In the current case, none are, which raises questions about the underlying value of these property investments in this febrile investment climate.
So, the absence of any help from the promoters and loans or financial support from parents really an admission that, 1) the funds assets contain dodgy valuated assets that might not get 100 cents in the dollar, even in a good market, let alone the present fraught set of circumstances, and 2) the absence of any attempt to raise money to pay out investor funds seems to be a signal that the promoters and their parents won’t standby their funds?
If that’s the case, are the product disclosure statements accurate, do they fully reflect this situation and have the investors been sold a damaged bit of trash?
That raises the question of the real current values of the mortgage funds: is there any surplus, or are all the funds really taking a battering from declining commercial property values in Australia as the likes of MFS, City Pacific, Becton, Mirvac, GPT, Allco, Babcock and Brown, Lend Lease, Valad and Centro see their property investments tank as no one wants to buy?
Collectively these groups have possibly $20 billion worth of property on the market (if there were real buyers) , but no one is dealing. Weakness in big CBD and retail commercial property values spillover into the values of other commercial property, such as pubs, clubs, industrial property and even residential, especially home units and apartments.
It would seem the managed funds industry, both in the finance sector and property, are either unwilling or just unable to do anything except join the likes of the car industry, trade unions and big polluters in demanding a place at the Federal Government’s funding trough.

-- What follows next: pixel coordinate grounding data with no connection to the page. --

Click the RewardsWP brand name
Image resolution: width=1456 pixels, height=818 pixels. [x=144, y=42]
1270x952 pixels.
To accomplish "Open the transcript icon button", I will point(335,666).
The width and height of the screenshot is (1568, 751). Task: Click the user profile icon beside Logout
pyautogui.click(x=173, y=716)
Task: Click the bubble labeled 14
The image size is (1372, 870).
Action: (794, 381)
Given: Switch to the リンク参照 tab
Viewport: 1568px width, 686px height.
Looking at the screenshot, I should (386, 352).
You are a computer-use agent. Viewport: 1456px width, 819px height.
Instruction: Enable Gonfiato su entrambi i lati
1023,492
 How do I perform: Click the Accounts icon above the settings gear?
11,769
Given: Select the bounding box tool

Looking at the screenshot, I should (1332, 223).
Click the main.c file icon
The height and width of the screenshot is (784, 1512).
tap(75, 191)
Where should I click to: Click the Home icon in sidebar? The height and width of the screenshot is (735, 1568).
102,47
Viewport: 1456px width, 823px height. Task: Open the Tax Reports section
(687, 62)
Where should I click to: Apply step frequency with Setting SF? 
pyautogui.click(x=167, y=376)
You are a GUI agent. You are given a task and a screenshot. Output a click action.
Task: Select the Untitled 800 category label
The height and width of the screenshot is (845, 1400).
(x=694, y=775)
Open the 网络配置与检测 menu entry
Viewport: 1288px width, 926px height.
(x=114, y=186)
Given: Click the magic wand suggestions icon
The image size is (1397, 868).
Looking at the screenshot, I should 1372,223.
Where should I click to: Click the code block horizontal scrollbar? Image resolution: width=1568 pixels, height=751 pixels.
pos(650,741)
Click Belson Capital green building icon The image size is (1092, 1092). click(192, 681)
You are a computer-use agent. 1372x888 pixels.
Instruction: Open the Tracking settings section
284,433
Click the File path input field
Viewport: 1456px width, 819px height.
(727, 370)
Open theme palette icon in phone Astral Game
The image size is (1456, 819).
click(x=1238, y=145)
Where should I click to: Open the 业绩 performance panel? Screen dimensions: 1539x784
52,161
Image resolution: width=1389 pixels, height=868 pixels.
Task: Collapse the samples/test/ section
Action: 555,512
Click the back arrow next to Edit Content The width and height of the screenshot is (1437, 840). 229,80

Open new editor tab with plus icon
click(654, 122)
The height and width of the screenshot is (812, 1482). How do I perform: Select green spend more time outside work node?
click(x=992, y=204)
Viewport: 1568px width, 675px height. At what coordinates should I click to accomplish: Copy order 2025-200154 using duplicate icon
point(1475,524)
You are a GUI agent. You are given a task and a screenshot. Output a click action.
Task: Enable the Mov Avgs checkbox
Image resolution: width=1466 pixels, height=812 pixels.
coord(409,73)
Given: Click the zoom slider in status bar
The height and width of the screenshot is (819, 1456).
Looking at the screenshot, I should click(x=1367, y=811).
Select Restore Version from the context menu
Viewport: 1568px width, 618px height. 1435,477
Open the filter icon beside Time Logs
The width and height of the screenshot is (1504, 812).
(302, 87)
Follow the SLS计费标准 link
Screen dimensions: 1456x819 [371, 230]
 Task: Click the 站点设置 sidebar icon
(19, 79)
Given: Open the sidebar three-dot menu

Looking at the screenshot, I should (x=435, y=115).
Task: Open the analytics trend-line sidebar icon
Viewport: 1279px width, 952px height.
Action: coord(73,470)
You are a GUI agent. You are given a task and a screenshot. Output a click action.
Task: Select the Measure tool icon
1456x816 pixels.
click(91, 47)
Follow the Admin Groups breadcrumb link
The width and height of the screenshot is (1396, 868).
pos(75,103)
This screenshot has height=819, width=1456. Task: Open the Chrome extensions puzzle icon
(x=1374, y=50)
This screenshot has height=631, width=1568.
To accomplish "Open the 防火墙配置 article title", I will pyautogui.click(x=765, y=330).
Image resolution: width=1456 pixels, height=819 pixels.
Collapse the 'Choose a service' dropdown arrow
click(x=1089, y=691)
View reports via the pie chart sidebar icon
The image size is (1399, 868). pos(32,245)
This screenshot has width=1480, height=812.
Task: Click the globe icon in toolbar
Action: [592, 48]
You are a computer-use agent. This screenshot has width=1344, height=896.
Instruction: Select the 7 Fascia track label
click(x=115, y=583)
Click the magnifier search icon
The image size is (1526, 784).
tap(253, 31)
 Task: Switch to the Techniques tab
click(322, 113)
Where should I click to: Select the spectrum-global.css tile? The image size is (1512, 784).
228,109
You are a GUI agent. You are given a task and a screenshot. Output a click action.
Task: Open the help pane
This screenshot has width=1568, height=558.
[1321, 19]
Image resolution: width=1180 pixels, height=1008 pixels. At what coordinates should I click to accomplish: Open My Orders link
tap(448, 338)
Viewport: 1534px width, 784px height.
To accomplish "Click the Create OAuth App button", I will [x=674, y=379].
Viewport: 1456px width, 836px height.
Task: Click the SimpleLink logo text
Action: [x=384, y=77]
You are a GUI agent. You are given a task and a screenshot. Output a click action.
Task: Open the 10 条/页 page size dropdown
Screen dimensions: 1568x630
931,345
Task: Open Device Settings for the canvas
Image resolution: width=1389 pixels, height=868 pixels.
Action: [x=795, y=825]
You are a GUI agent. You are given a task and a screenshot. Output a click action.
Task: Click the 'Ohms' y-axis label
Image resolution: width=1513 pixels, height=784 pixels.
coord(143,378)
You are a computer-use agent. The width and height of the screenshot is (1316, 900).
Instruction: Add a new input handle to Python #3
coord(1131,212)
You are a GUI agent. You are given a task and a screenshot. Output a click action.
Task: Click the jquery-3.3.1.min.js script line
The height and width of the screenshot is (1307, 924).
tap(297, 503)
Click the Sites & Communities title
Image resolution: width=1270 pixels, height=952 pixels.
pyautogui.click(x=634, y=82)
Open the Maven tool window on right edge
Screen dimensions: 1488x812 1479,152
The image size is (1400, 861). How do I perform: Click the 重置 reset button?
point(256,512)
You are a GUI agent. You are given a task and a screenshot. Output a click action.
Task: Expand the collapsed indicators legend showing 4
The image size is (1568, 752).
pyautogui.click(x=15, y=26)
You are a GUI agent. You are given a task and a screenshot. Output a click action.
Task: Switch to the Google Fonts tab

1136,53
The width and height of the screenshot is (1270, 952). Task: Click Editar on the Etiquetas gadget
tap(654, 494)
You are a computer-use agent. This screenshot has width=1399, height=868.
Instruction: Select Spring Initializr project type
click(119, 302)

Before the Federal Government puts its hands in our pockets to bail out a bunch of yield hungry investors who failed to inform themselves of the drawbacks of investing in mortgage and property related funds (like all managed funds), there has to be some sort of accounting or auditing done to make sure there are no rorts or bailouts of promoters or parents courtesy of the Federal Government and taxpayers.
If that’s all OK then the finance can be done through the Reserve Bank buying mortgages, or better still, a third party company set up to be the conduit for the funding. The security would be a floating charge over a selection of prize assets, a collection of Australian Government securities, or some sort of letter of comfort signed by the head of the parent. In Colonial’s case by Ralph Norris, CEO of the CBA, and his chairman. If there was any loss for the Government and taxpayers, then the parent (such as the CBA, AXA or Perpetual) would put up the money and Messrs Norris and other CEO’s would help, or lose their jobs.
There is in fact a dirty little secret in these funds that they won’t fess up to — the mortgages these funds invest in are of lesser quality than ordinary home mortgages. The banks and others just won’t own up to that fact to their investors, unless they are pressed.
If we are going to bail these funds out, then it’s got to be done in a way that sheets home a bit of accountability, and the investors who remained in the funds should get some sort of loyalty yield, (those who hadn’t tried to redeem their money) and those who fled take a haircut if they return their funds within two years.
And finally a small bit of good news from the banking sector. Shareholders in Bendigo and Adelaide Bank were told at yesterday’s annual meeting that they had suffered some significant losses as the Adelaide Bank ran down its stock margin lending business this year.
Chairman, Robert Johanson told the meeting:
Some parts of the business have had to deal with a lot of change. For example our margin lending book declined from about $5 billion to $3 billion in line with the decline in share market prices. “In all that we have incurred $4 million in losses which is a regrettable but tiny amount.
Customers obviously lost, but we haven’t heard them or Bendigo Bank putting their hands out asking for help from Canberra, so why the likes of AXA, Macquarie, the CBA’s Colonial and Perpetual (whose shareholders meet in Sydney today).